Problem details: Transcribe the entries below exactly as they appear.

※

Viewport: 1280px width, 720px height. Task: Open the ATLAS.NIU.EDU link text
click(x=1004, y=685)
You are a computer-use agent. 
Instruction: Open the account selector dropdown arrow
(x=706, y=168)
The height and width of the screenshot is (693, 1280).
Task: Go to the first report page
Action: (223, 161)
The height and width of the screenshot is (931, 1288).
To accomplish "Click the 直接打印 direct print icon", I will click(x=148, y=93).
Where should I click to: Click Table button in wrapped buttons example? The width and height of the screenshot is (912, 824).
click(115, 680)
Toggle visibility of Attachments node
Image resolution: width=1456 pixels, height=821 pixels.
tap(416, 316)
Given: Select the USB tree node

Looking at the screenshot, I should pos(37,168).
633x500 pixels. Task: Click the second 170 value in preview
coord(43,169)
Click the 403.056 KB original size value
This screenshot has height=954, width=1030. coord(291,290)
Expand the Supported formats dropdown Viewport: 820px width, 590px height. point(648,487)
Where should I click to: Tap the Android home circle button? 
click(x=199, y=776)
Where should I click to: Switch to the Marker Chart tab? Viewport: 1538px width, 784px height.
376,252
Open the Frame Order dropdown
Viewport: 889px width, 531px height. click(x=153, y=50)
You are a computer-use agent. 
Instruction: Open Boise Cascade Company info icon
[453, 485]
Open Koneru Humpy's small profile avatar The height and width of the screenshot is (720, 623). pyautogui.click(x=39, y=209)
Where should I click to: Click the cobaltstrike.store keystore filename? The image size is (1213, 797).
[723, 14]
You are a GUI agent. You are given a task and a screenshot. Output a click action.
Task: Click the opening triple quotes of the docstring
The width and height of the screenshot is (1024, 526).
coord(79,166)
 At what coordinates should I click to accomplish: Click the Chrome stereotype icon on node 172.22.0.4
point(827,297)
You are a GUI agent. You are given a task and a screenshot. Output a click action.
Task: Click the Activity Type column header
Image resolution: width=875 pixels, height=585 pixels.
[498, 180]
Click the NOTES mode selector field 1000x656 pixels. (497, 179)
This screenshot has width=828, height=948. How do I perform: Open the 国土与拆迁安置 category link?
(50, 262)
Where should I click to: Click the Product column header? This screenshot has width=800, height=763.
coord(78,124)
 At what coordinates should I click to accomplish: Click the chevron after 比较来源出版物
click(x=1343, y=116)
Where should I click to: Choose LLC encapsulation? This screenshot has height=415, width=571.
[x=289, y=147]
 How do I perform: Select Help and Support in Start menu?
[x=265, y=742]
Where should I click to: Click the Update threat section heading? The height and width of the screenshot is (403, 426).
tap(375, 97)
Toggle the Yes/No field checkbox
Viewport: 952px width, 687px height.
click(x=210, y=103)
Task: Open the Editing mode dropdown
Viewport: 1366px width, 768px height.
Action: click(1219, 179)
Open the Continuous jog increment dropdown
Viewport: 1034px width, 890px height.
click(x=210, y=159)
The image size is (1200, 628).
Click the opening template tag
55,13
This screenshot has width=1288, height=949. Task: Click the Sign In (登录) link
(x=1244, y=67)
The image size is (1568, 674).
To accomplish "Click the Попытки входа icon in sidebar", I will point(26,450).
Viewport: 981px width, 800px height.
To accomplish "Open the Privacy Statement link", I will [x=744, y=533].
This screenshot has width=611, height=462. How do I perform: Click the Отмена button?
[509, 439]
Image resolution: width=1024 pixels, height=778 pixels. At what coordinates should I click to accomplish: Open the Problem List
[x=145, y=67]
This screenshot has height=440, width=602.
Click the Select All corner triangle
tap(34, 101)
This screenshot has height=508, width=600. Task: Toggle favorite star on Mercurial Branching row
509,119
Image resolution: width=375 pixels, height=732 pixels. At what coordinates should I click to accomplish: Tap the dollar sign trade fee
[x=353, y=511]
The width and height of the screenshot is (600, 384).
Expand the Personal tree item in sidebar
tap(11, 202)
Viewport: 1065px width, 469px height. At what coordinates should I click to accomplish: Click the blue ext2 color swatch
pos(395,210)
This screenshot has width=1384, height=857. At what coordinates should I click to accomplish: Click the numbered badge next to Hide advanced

※

Exercise output:
Viewport: 1280px width, 720px height. Task: Open the ATLAS.NIU.EDU link text
click(x=1004, y=685)
You are a computer-use agent. 
Instruction: Open the account selector dropdown arrow
(x=706, y=168)
The height and width of the screenshot is (693, 1280).
Task: Go to the first report page
Action: (223, 161)
The height and width of the screenshot is (931, 1288).
To accomplish "Click the 直接打印 direct print icon", I will click(x=148, y=93).
Where should I click to: Click Table button in wrapped buttons example? The width and height of the screenshot is (912, 824).
click(115, 680)
Toggle visibility of Attachments node
Image resolution: width=1456 pixels, height=821 pixels.
tap(416, 316)
Given: Select the USB tree node

Looking at the screenshot, I should pos(37,168).
633x500 pixels. Task: Click the second 170 value in preview
coord(43,169)
Click the 403.056 KB original size value
This screenshot has height=954, width=1030. coord(291,290)
Expand the Supported formats dropdown Viewport: 820px width, 590px height. point(648,487)
Where should I click to: Tap the Android home circle button? 
click(x=199, y=776)
Where should I click to: Switch to the Marker Chart tab? Viewport: 1538px width, 784px height.
376,252
Open the Frame Order dropdown
Viewport: 889px width, 531px height. click(x=153, y=50)
You are a computer-use agent. 
Instruction: Open Boise Cascade Company info icon
[453, 485]
Open Koneru Humpy's small profile avatar The height and width of the screenshot is (720, 623). pyautogui.click(x=39, y=209)
Where should I click to: Click the cobaltstrike.store keystore filename? The image size is (1213, 797).
[723, 14]
You are a GUI agent. You are given a task and a screenshot. Output a click action.
Task: Click the opening triple quotes of the docstring
The width and height of the screenshot is (1024, 526).
coord(79,166)
 At what coordinates should I click to accomplish: Click the Chrome stereotype icon on node 172.22.0.4
point(827,297)
You are a GUI agent. You are given a task and a screenshot. Output a click action.
Task: Click the Activity Type column header
Image resolution: width=875 pixels, height=585 pixels.
[498, 180]
Click the NOTES mode selector field 1000x656 pixels. (497, 179)
This screenshot has width=828, height=948. How do I perform: Open the 国土与拆迁安置 category link?
(50, 262)
Where should I click to: Click the Product column header? This screenshot has width=800, height=763.
coord(78,124)
 At what coordinates should I click to accomplish: Click the chevron after 比较来源出版物
click(x=1343, y=116)
Where should I click to: Choose LLC encapsulation? This screenshot has height=415, width=571.
[x=289, y=147]
 How do I perform: Select Help and Support in Start menu?
[x=265, y=742]
Where should I click to: Click the Update threat section heading? The height and width of the screenshot is (403, 426).
tap(375, 97)
Toggle the Yes/No field checkbox
Viewport: 952px width, 687px height.
click(x=210, y=103)
Task: Open the Editing mode dropdown
Viewport: 1366px width, 768px height.
Action: click(1219, 179)
Open the Continuous jog increment dropdown
Viewport: 1034px width, 890px height.
click(x=210, y=159)
The image size is (1200, 628).
Click the opening template tag
55,13
This screenshot has width=1288, height=949. Task: Click the Sign In (登录) link
(x=1244, y=67)
The image size is (1568, 674).
To accomplish "Click the Попытки входа icon in sidebar", I will point(26,450).
Viewport: 981px width, 800px height.
To accomplish "Open the Privacy Statement link", I will [x=744, y=533].
This screenshot has width=611, height=462. How do I perform: Click the Отмена button?
[509, 439]
Image resolution: width=1024 pixels, height=778 pixels. At what coordinates should I click to accomplish: Open the Problem List
[x=145, y=67]
This screenshot has height=440, width=602.
Click the Select All corner triangle
tap(34, 101)
This screenshot has height=508, width=600. Task: Toggle favorite star on Mercurial Branching row
509,119
Image resolution: width=375 pixels, height=732 pixels. At what coordinates should I click to accomplish: Tap the dollar sign trade fee
[x=353, y=511]
The width and height of the screenshot is (600, 384).
Expand the Personal tree item in sidebar
tap(11, 202)
Viewport: 1065px width, 469px height. At what coordinates should I click to accomplish: Click the blue ext2 color swatch
pos(395,210)
This screenshot has width=1384, height=857. At what coordinates should I click to accomplish: Click the numbered badge next to Hide advanced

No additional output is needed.